▶ **EXERCISE INSTRUCTIONS**: The lines below that include the word "menu" are to be reported.

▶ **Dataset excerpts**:

>>>

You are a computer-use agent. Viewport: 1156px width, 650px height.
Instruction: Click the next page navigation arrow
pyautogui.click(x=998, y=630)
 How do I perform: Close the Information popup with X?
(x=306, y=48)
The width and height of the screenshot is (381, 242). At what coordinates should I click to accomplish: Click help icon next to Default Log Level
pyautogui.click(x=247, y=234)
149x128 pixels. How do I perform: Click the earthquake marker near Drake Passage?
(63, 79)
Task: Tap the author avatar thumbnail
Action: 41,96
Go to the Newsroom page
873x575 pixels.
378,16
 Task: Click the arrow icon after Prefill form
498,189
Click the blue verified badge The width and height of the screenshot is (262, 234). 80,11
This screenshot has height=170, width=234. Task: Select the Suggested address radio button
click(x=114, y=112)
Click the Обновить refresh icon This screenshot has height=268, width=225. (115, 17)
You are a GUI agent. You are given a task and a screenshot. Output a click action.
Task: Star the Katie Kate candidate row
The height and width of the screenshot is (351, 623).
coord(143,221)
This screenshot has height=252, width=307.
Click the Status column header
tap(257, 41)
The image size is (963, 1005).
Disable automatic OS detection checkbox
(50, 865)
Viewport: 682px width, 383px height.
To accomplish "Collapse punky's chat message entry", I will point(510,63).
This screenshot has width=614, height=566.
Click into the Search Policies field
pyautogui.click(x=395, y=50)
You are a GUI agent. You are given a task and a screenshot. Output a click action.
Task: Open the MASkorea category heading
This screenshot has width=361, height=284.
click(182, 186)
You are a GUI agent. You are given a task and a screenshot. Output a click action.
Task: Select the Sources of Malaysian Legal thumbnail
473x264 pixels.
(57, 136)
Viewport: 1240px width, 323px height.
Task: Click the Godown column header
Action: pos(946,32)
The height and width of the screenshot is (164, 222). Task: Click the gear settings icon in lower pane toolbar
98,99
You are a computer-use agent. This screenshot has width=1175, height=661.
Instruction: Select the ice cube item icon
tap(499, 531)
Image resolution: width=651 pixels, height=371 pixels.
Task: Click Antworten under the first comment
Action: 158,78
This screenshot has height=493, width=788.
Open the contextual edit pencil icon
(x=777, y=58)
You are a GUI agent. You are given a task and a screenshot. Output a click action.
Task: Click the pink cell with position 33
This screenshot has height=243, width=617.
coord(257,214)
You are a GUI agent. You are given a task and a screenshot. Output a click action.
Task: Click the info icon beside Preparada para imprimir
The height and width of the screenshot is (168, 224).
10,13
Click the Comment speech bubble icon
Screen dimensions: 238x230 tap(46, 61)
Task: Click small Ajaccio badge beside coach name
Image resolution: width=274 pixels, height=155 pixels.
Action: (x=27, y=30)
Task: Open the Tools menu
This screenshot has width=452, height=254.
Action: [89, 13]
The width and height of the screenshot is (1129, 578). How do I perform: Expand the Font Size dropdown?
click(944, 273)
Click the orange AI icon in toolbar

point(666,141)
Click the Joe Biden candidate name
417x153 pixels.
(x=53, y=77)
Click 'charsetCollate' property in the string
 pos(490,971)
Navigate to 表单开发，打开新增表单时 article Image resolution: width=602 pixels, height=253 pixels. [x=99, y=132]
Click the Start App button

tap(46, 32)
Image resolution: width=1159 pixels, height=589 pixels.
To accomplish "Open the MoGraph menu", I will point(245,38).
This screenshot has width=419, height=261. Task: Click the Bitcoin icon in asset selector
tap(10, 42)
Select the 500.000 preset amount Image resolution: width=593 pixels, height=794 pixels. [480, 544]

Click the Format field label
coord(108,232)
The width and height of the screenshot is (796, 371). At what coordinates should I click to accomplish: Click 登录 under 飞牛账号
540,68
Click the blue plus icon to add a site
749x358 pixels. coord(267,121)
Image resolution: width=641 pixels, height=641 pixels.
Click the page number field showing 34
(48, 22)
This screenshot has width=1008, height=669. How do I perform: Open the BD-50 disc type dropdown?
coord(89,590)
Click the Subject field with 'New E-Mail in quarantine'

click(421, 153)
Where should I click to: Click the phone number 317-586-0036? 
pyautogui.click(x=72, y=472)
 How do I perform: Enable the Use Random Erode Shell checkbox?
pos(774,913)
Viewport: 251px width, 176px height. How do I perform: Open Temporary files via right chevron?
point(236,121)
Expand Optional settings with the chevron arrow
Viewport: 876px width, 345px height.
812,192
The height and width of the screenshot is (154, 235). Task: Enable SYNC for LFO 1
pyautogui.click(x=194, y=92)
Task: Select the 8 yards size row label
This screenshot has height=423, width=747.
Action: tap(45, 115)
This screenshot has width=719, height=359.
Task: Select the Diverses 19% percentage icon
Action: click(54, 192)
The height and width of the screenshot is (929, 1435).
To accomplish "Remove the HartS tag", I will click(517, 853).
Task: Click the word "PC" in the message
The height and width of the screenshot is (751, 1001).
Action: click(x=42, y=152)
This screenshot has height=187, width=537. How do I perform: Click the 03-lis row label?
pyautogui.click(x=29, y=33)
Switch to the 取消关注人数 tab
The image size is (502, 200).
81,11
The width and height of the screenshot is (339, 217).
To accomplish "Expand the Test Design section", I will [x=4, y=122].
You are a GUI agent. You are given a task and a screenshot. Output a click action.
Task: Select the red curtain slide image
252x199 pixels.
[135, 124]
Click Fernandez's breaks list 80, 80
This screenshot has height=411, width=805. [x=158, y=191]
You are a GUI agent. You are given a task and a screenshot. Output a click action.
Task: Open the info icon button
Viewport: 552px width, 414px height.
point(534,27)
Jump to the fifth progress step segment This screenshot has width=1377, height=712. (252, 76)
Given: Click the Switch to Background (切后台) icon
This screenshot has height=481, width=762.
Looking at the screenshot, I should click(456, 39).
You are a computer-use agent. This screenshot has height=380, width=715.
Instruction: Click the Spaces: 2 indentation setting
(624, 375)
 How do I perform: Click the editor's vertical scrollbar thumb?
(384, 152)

<<<

▶ **EXERCISE ANSWER**:
Task: Open the Tools menu
To accomplish "Open the MoGraph menu", I will point(245,38).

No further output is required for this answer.